財産を海外に移しても、徴収の手は伸びる
では、国内から海外へ財産を移してしまえばどうだろうか。
国税庁が進めているのが、外国の税務当局との「徴収共助」である。租税条約などに基づき、日本の国税当局が外国の税務当局に滞納税の徴収を依頼したり、逆に外国からの依頼を受けて日本国内で徴収したりする仕組みだ。
国税庁が紹介する事例では、日本の納税者が所得税や消費税を滞納したまま国外へ出国。その後、日本の国税当局が外国の税務当局に徴収を要請したところ、現地の税務当局が徴収手続を開始した。

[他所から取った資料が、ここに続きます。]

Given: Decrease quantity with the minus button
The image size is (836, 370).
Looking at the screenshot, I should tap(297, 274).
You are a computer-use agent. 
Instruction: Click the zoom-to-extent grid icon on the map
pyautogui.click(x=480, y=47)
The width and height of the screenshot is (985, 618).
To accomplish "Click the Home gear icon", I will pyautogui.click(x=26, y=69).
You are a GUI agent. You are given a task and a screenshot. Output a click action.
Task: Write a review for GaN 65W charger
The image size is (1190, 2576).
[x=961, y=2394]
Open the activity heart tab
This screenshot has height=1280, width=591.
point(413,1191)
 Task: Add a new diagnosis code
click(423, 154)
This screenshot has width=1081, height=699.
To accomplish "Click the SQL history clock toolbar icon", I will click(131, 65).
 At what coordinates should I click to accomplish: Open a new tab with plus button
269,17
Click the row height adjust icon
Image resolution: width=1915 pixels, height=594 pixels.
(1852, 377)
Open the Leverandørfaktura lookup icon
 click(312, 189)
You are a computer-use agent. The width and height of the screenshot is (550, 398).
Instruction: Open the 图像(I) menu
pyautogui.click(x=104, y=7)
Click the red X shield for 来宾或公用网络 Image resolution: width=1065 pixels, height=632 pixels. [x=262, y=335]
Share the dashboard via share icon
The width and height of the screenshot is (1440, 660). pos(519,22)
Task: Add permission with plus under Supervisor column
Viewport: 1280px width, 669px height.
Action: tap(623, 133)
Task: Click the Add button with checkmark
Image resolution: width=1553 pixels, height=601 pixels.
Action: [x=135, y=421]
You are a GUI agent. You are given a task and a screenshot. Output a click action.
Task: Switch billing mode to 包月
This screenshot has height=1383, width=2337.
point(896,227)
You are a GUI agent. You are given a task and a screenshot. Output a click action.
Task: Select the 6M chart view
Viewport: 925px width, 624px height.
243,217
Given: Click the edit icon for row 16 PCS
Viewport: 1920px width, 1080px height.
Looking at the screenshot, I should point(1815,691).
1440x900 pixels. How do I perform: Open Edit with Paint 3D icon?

その後、日本に再入国していた納税者は、財産を差し押さえられることを避けるため、滞納していた税金を自主的に納付したという[図表3]。
逆に、外国の税務当局から日本に対して徴収の依頼が寄せられるケースもある。令和7年度には、日本から外国への徴収共助の要請が22件、外国から日本への要請が7件あった。制度が始まった平成25年10月からの累計では、それぞれ146件、38件となっている。
かつてのように「海外に出れば税務当局の手が届かない」という発想は通用しにくくなっている。国境を越えて財産や納税者を追うための仕組みも、すでに動いている。